[Requirement]
Rewrite the film article starting with "120 Beats Per Minute is" and going on through "their theatrical protests.", putting "gatherings" in place of "meetings".

[Selected extract]
━━━━

Director Robin Campillo didn’t have to do any research for his new film, the Cannes competition entry 120 Beats Per Minute, which focuses on the impassioned AIDS activists within the Paris chapter of the AIDS Coalition to Unleash Power (ACT UP) in the early 1990s.
“I actually lived through this time,” he said Saturday at the official press conference for the film, following its first press screening. “I was an ACT UP militant in the ‘90s,” he said, and he witnessed the ravages of AIDS first-hand, recalling, “I’ve dressed up a boyfriend on his death,” a memory that inspires a particularly poignant scene in his film.
120 Beats Per Minute is constructed around a series of ACT UP meetings, in which the activists debate various actions designed to challenge public complacency and force both the government and the drug companies to take action, and then follows ACT UP members as they carry out their theatrical protests.
Gradually, it also zeroes in on two of the participants: Sean (Nahuel Perez Biscayart), an HIV-positive young man spurred to action by his plunging T-cell count; and Nathan (Arnaud Valois), an HIV-negative guy, new to the movement, who becomes Sean’s boyfriend.

━━━━

[Entries on target coordinates]
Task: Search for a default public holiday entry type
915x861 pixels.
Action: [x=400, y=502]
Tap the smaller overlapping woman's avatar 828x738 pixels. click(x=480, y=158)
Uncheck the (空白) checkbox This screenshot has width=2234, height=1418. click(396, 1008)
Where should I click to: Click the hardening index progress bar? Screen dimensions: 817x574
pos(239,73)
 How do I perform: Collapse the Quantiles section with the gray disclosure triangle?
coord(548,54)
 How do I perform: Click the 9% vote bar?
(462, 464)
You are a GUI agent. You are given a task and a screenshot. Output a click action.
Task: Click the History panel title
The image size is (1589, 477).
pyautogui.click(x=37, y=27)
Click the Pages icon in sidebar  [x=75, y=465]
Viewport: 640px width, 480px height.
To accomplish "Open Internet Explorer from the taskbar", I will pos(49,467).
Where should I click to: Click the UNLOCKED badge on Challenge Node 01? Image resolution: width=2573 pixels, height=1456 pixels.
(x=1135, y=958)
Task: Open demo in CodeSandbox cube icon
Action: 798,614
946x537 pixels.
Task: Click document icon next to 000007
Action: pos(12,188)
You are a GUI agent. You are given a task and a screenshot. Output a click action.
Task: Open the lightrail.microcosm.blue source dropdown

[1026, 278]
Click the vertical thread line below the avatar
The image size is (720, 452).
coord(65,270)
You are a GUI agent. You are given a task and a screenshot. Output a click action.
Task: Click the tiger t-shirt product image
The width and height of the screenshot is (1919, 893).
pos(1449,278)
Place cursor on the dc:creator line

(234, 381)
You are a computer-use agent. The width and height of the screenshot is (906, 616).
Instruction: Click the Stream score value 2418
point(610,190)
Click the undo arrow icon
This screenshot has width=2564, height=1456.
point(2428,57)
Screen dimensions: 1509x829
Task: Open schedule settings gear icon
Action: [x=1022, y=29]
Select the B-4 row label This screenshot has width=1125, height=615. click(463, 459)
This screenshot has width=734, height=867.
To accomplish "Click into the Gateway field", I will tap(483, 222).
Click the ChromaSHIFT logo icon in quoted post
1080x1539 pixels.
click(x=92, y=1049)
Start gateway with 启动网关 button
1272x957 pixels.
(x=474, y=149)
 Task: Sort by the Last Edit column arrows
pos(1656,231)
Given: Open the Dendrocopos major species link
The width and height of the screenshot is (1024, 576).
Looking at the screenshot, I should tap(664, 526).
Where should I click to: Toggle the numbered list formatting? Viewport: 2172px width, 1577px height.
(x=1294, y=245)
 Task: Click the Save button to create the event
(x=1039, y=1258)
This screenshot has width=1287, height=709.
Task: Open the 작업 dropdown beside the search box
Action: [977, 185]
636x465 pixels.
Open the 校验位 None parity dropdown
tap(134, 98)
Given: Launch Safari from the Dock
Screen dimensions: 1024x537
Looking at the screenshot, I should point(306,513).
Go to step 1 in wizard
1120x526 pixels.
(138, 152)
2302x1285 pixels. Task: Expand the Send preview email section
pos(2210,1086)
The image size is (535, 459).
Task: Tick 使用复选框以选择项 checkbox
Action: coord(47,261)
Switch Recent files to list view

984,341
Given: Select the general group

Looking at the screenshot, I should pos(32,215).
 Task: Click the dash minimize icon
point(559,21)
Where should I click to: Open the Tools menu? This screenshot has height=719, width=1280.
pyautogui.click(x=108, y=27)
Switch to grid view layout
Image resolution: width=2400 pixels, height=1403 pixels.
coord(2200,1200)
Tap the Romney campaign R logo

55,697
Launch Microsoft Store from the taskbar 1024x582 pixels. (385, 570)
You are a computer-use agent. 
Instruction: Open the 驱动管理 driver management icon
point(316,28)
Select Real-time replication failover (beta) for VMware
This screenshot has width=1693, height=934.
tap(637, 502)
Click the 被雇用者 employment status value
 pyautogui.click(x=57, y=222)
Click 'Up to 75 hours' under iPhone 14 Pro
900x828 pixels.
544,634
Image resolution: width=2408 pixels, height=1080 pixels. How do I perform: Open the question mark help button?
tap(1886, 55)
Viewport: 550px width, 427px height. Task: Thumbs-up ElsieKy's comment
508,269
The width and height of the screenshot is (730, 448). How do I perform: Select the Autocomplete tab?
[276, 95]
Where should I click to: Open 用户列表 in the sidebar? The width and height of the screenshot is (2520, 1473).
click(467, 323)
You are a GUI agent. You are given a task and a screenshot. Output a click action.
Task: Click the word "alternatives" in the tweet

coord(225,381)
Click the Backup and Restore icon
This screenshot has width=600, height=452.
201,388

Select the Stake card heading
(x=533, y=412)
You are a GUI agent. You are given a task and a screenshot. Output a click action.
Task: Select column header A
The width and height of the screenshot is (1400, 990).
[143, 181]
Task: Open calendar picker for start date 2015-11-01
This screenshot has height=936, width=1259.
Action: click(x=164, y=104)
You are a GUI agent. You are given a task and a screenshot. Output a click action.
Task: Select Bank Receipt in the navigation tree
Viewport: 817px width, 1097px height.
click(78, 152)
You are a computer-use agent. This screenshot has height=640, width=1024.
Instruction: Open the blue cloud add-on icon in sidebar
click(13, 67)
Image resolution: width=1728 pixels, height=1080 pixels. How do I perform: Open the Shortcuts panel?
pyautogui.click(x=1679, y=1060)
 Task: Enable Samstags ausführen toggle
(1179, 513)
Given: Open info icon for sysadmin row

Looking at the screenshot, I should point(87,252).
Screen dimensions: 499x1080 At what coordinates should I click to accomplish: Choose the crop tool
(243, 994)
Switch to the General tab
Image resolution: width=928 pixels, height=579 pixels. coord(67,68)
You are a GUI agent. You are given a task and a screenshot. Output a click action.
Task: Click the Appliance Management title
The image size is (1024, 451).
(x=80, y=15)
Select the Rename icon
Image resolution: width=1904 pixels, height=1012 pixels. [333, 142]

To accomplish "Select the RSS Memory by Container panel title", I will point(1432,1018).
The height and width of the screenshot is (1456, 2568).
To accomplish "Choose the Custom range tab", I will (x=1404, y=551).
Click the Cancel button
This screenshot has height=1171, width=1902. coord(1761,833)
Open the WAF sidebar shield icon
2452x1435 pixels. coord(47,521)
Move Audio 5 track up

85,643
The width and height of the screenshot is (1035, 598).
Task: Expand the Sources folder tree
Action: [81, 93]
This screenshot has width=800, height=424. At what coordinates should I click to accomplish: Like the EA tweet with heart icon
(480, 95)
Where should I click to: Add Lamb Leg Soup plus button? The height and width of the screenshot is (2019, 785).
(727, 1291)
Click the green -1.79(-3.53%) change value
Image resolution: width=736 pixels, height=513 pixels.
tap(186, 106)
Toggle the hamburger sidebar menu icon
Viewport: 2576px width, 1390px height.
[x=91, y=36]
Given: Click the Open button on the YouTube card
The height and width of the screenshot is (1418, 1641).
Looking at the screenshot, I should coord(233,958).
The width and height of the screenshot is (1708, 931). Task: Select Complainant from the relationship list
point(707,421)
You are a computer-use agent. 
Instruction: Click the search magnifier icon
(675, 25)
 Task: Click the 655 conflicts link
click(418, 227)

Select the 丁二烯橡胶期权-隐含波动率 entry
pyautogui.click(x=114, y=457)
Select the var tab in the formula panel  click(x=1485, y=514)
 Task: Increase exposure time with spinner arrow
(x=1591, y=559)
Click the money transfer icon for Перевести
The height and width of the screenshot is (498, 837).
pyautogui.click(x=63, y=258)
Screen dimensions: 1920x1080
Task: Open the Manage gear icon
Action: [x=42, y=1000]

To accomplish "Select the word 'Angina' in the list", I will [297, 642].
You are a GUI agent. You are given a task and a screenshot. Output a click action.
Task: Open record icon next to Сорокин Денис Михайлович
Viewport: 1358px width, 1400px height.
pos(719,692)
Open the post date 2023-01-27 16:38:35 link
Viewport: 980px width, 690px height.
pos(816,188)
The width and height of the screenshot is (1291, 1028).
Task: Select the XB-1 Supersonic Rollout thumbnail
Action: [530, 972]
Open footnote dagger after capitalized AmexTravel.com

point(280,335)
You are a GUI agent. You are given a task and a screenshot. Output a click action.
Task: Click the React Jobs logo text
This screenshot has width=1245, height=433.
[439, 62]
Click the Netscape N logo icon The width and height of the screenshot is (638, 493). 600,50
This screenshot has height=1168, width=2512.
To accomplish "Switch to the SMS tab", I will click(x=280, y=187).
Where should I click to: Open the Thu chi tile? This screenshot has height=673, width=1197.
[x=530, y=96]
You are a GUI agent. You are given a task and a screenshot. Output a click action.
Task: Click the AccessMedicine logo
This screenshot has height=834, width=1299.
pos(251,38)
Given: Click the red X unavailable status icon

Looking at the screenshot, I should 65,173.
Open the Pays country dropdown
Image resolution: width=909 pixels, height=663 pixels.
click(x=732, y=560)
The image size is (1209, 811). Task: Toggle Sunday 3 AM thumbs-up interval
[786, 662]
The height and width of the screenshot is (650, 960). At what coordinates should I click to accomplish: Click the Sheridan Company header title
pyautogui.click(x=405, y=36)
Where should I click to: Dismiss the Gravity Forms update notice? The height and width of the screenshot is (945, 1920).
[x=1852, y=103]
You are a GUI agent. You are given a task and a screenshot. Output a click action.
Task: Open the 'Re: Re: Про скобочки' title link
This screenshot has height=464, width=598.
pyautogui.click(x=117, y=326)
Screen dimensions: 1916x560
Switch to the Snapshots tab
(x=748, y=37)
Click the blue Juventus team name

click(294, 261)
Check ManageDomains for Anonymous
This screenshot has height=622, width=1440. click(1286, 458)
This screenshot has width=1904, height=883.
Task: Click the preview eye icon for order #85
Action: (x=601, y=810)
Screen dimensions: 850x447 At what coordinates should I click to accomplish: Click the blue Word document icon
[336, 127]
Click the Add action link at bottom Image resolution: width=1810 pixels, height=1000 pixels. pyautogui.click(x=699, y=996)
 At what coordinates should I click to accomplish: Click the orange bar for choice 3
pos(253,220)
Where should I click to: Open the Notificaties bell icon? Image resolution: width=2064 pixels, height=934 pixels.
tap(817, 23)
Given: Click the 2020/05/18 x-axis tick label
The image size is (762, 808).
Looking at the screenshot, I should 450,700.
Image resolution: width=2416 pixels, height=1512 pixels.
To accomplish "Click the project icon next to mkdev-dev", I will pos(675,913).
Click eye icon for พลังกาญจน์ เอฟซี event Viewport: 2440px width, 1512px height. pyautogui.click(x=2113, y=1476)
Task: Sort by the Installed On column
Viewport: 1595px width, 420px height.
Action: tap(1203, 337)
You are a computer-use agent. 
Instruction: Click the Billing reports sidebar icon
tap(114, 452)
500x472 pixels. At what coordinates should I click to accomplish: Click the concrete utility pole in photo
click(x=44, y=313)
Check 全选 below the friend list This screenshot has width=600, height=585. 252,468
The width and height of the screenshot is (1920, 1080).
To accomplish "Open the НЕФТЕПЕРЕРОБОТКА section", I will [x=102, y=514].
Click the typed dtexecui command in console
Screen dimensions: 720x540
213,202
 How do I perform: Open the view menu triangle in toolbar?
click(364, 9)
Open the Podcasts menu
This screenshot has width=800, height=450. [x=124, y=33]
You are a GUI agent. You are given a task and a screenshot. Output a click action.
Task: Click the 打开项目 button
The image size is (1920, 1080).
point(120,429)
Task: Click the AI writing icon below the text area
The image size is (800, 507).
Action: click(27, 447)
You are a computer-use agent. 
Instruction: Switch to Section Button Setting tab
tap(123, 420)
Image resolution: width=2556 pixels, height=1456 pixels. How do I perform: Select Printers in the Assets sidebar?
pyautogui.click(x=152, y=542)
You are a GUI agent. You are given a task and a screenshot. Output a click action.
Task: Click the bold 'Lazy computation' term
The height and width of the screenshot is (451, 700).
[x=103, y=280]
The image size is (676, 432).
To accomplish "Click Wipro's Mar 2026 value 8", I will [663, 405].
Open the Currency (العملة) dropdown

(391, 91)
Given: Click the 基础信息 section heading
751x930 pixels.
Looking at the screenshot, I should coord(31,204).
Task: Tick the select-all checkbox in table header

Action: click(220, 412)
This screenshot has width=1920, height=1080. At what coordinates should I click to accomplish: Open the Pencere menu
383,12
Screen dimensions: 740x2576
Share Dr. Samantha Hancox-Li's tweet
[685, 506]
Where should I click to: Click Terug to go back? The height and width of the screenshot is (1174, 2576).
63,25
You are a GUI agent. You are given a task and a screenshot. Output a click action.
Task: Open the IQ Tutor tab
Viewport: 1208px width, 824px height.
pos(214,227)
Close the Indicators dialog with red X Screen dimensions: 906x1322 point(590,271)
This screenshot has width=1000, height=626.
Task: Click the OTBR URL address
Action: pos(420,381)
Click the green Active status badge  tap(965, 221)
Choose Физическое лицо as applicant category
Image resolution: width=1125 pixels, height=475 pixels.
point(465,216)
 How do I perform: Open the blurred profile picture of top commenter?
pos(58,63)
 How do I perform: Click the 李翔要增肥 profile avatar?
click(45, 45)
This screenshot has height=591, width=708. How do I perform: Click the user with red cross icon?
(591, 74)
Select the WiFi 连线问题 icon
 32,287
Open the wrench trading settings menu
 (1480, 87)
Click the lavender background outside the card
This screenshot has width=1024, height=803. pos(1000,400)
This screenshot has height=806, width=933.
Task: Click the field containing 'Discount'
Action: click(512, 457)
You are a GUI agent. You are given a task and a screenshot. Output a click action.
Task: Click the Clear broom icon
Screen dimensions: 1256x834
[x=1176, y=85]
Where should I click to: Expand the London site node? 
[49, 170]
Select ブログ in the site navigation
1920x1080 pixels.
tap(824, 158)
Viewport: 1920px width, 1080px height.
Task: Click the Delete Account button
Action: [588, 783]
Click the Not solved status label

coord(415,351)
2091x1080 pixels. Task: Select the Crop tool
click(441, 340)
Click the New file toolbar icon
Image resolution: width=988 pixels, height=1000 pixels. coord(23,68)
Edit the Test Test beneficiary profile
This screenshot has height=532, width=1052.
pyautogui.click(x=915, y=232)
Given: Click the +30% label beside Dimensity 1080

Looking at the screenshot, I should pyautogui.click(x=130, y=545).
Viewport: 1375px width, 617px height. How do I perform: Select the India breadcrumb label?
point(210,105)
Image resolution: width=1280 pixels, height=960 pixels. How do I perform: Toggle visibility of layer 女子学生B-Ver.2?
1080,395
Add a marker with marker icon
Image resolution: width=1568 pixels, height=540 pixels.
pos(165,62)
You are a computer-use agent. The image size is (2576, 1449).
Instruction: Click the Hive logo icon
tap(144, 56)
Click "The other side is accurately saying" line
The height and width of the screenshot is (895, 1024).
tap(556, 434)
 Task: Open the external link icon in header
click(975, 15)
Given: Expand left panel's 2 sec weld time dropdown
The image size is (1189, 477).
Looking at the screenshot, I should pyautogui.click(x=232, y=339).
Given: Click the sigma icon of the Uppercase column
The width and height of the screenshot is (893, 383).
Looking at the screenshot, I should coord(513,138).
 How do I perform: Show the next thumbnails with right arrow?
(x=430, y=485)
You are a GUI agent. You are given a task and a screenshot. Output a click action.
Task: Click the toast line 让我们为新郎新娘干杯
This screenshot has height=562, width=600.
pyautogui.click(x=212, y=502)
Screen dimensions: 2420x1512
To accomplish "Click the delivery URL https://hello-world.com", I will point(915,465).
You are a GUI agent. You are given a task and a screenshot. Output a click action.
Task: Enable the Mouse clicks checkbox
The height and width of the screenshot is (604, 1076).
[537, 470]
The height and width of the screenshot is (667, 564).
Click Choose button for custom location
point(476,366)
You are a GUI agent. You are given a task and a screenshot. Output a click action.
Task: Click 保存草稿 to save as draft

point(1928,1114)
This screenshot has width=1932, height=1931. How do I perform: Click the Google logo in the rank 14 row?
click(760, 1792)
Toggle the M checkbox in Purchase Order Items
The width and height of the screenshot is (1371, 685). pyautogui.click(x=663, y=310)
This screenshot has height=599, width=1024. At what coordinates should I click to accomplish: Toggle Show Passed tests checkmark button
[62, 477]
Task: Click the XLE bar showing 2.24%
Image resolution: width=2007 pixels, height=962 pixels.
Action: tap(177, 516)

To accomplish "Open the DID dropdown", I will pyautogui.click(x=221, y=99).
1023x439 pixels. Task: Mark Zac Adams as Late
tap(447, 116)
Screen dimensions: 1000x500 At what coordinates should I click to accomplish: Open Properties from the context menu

━━━━

[Exercise output]
120 Beats Per Minute is constructed around a series of ACT UP gatherings, in which the activists debate various actions designed to challenge public complacency and force both the government and the drug companies to take action, and then follows ACT UP members as they carry out their theatrical protests.